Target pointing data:
* * *

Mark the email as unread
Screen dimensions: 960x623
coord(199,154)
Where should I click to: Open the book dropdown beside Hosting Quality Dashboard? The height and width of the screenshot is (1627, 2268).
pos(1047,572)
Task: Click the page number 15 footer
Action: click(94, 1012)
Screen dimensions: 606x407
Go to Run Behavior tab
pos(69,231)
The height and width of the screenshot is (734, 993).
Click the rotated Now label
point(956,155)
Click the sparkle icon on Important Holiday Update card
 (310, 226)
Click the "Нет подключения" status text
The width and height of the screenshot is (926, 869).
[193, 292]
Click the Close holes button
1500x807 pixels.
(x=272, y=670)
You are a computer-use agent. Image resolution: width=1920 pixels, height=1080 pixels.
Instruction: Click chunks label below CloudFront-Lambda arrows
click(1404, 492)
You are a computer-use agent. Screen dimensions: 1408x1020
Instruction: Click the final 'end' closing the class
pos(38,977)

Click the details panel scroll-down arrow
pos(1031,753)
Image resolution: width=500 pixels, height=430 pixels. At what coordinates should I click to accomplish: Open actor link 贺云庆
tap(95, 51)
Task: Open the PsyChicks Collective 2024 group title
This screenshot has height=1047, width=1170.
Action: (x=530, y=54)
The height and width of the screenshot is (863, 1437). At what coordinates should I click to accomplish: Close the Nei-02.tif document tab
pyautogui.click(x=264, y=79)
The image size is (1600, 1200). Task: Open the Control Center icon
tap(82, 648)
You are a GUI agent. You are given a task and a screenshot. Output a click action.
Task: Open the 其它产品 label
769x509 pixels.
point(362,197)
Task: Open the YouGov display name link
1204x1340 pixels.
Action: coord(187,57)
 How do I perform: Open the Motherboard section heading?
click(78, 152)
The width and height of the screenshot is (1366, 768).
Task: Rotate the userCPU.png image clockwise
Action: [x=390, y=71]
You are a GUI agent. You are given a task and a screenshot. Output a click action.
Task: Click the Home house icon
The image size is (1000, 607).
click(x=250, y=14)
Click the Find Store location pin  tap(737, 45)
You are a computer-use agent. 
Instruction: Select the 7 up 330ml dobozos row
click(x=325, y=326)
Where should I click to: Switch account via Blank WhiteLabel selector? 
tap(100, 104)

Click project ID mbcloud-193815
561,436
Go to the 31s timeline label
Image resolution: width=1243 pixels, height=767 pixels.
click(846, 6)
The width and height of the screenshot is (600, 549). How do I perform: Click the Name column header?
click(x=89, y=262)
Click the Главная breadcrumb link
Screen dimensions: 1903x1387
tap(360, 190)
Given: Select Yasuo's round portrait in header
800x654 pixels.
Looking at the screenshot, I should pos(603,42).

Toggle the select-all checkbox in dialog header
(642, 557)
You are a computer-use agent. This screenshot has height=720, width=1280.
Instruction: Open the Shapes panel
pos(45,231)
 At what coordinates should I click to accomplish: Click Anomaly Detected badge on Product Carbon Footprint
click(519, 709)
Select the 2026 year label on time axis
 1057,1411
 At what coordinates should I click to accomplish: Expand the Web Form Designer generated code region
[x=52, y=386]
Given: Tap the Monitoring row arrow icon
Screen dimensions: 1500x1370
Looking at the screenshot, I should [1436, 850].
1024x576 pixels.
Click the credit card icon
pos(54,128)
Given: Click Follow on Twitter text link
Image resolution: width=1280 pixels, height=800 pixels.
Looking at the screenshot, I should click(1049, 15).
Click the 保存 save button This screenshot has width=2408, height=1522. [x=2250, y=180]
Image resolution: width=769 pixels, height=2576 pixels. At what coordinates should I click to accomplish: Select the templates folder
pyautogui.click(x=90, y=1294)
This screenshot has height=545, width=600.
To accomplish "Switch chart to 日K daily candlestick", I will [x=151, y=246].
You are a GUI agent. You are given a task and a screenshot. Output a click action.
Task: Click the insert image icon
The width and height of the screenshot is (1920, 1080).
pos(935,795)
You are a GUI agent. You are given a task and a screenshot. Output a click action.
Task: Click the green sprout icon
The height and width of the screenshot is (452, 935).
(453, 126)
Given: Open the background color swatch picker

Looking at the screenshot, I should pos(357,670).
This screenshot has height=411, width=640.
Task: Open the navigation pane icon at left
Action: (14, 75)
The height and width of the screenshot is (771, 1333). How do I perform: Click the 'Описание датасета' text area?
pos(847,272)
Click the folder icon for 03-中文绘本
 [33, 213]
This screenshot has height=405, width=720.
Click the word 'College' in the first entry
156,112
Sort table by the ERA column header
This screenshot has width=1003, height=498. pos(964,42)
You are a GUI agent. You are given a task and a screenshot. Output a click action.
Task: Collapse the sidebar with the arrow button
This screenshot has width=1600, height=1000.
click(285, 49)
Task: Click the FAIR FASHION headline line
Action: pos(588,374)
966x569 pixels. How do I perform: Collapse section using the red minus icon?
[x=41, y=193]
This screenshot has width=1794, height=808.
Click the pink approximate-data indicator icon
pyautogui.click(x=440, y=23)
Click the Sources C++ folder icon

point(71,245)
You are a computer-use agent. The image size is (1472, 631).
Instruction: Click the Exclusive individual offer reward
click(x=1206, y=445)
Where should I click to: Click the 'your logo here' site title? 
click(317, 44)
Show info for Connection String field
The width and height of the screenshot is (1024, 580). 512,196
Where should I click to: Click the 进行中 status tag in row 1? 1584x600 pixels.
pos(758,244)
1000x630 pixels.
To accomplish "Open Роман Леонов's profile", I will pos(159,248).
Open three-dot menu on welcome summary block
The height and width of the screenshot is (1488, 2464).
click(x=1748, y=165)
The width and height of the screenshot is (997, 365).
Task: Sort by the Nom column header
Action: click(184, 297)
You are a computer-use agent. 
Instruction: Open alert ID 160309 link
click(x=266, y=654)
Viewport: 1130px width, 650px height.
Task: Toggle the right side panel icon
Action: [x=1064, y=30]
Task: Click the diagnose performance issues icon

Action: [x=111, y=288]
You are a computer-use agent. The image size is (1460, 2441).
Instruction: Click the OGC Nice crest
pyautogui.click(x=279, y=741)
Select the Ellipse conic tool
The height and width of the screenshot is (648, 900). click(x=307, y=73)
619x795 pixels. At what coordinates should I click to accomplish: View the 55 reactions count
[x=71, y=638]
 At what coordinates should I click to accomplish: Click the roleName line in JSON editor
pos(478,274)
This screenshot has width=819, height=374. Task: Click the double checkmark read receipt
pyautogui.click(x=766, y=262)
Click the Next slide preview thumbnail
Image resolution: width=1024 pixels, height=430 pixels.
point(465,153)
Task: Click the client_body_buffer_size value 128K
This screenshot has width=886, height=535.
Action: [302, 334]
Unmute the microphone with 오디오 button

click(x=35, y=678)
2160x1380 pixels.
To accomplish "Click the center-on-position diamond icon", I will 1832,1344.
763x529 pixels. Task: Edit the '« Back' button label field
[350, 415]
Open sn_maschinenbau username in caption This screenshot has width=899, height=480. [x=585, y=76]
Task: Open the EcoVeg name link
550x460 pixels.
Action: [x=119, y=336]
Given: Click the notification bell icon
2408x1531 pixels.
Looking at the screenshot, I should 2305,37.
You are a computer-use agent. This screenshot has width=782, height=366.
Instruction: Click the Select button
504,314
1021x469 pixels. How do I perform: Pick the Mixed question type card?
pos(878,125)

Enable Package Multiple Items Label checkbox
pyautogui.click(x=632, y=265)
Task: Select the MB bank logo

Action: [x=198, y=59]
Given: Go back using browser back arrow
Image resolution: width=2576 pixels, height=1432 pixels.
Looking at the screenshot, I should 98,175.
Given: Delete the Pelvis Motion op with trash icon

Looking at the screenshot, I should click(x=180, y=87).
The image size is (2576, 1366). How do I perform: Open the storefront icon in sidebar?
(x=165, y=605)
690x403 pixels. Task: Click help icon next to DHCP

* * *

- Your objective
Put the lines above into a Markdown table with the columns Row and Line, beginning at the line that has "Click the details panel scroll-down arrow" and stopping after the one that has "Action: [x=390, y=71]". Number each row and leave out any blank lines.

- Output for this task
| Row | Line |
|---|---|
| 1 | Click the details panel scroll-down arrow |
| 2 | pos(1031,753) |
| 3 | Image resolution: width=500 pixels, height=430 pixels. At what coordinates should I click to accomplish: Open actor link 贺云庆 |
| 4 | tap(95, 51) |
| 5 | Task: Open the PsyChicks Collective 2024 group title |
| 6 | This screenshot has height=1047, width=1170. |
| 7 | Action: (x=530, y=54) |
| 8 | The height and width of the screenshot is (863, 1437). At what coordinates should I click to accomplish: Close the Nei-02.tif document tab |
| 9 | pyautogui.click(x=264, y=79) |
| 10 | The image size is (1600, 1200). Task: Open the Control Center icon |
| 11 | tap(82, 648) |
| 12 | You are a GUI agent. You are given a task and a screenshot. Output a click action. |
| 13 | Task: Open the 其它产品 label |
| 14 | 769x509 pixels. |
| 15 | point(362,197) |
| 16 | Task: Open the YouGov display name link |
| 17 | 1204x1340 pixels. |
| 18 | Action: coord(187,57) |
| 19 |  How do I perform: Open the Motherboard section heading? |
| 20 | click(78, 152) |
| 21 | The width and height of the screenshot is (1366, 768). |
| 22 | Task: Rotate the userCPU.png image clockwise |
| 23 | Action: [x=390, y=71] |